▶ **Consigne a**
Recopiez sans rien changer les lignes des entrées qui vont de celle contenant « is (1024, 768). » jusqu'à celle contenant « divider is located at coordinates (222, 744). », ces deux lignes comprises.

Certes, on peut se demander si ces possibilités d’influence ne sont pas surévaluées parfois. La journaliste Isabelle Gaulmyn soulignait récemment que « l’influence du pape est limitée. C’est une diplomatie du “signal faible”, sans assise économique ou militaire derrière. Cela lui donne une forme de liberté. C’est aussi toute sa limite. » (La Croix, 9 janvier 2017). Tout en admettant ces limites, Barbato et Joustra sont convaincus que l’impact de l’action du Saint-Siège va plus loin qu’une activité de niche de « diplomatie morale », qui laisserait les poids lourds de la politique internationale seuls maîtres des décisions sur les « vraies questions ». Ils reconnaissent cependant que c’est avant tout dans l’affirmation de principes que réside la force du Saint-Siège (p. 2).
« Vous êtes mon homologue laïque », déclara un jour le pape Pie XII à Dag Hammarskjöld, alors secrétaire général des Nations Unies. Esquissant une comparaison entre le Pape et le Secrétaire général des Nations Unies dans la politique mondiale, Jodok Troy (Université d’Innsbruck) soutient que c’est « une combinaison d’individus dans les institutions [qui] conduit l’influence et à la possession d’une autorité morale par-delà les dispositions institutionnelles ainsi que les limites structurelles externes et les occasions qui se présentent. » (p. 71) Le cas de Jean-Paul II offre un bon exemple de charisme transformateur s’appuyant sur sa position institutionnelle.
Tant le Pape que le Secrétaire général des Nations Unies représentent des institutions transnationales et considèrent qu’ils parlent au nom de l’humanité. Leur fonction se fonde sur une capacité matérielle faible et un pouvoir normatif, remarque Troy. Leur position leur donne le potentiel d’être des dirigeants moraux (moral leaders) (p. 71). C’est en tant qu’autorités morales que ces figures peuvent exercer une influence (p. 73).

▶ **Consigne b**
Relevez toutes les personnes que l'extrait sur l'influence du Saint-Siège désigne par leur nom.

▶ **Entrées fournies**

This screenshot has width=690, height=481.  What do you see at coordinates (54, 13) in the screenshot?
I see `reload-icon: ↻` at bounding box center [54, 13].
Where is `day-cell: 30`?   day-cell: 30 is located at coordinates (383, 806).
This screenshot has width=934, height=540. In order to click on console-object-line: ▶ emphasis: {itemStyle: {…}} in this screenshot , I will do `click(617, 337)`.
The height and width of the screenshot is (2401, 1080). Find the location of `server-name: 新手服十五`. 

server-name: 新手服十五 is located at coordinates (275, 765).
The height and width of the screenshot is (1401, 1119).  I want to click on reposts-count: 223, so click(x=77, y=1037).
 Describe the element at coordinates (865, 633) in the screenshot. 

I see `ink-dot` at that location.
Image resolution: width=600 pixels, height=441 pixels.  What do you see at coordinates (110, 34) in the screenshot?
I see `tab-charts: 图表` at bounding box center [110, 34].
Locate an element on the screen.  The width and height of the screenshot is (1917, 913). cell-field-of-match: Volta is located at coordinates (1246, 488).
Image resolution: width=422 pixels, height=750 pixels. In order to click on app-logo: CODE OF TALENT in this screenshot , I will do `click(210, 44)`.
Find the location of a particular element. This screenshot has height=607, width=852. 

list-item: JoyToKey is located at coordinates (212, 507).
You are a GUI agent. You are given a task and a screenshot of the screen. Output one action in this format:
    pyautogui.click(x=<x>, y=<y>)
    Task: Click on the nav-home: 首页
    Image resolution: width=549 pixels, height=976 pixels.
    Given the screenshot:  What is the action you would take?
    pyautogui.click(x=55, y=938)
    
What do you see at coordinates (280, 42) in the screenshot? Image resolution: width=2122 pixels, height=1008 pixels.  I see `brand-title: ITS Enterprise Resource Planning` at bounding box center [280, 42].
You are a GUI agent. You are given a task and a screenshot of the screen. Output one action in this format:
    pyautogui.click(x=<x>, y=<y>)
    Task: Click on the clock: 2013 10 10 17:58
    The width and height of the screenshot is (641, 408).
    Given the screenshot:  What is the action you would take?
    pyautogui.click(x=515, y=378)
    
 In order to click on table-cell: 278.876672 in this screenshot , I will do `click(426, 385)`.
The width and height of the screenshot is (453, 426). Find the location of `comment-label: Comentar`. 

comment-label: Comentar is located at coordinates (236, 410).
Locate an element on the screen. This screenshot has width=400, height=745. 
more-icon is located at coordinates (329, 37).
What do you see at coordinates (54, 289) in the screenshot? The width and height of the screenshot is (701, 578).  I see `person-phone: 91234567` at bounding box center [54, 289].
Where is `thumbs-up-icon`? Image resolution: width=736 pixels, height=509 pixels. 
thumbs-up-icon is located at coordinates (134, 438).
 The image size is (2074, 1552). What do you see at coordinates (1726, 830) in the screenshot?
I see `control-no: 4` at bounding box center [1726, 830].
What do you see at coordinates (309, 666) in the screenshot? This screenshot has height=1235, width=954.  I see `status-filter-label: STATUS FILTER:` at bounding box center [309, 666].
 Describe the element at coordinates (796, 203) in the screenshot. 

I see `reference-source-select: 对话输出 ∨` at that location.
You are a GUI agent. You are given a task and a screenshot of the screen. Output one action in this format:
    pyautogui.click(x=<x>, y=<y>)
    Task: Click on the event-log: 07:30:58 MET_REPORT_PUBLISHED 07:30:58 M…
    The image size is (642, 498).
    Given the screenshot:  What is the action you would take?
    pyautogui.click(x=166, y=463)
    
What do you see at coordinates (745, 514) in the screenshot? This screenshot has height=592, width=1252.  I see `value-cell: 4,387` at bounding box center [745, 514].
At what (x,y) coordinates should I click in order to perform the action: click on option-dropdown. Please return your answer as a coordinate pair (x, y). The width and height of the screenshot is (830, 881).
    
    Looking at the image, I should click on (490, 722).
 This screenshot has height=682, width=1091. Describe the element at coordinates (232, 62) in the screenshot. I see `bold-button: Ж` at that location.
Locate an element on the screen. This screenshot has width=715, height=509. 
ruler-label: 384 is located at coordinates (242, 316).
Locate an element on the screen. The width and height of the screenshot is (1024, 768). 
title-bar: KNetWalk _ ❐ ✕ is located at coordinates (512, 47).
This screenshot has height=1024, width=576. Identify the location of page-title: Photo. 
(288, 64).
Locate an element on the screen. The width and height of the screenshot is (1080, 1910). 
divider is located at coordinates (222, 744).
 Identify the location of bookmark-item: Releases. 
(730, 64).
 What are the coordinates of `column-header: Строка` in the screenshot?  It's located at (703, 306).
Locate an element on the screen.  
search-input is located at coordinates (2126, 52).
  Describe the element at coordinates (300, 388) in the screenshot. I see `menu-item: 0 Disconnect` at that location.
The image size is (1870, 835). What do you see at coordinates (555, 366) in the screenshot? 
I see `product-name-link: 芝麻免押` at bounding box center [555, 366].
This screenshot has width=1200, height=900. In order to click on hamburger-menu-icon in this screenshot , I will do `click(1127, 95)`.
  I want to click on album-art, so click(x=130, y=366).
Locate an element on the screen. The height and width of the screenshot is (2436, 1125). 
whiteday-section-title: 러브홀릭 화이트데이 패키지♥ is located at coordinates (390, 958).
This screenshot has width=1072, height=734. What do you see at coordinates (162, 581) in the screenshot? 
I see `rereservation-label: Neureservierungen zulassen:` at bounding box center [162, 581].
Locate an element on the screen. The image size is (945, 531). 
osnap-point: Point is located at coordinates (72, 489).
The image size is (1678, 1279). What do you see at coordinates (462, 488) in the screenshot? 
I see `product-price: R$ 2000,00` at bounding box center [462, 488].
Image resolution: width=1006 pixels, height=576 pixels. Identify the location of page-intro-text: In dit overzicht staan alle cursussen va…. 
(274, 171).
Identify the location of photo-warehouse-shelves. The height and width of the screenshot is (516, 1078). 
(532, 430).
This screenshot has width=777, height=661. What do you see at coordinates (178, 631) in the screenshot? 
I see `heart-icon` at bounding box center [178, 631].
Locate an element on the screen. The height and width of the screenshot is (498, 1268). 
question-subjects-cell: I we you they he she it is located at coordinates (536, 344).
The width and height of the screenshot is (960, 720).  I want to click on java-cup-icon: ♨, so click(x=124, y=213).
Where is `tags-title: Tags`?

▶ **Résultat de l'exercice a**
Locate an element on the screen. The width and height of the screenshot is (1024, 768). 
title-bar: KNetWalk _ ❐ ✕ is located at coordinates (512, 47).
This screenshot has height=1024, width=576. Identify the location of page-title: Photo. 
(288, 64).
Locate an element on the screen. The width and height of the screenshot is (1080, 1910). 
divider is located at coordinates (222, 744).

▶ **Résultat de l'exercice b**
Isabelle Gaulmyn
Barbato
Joustra
Pie XII
Dag Hammarskjöld
Jodok Troy
Jean-Paul II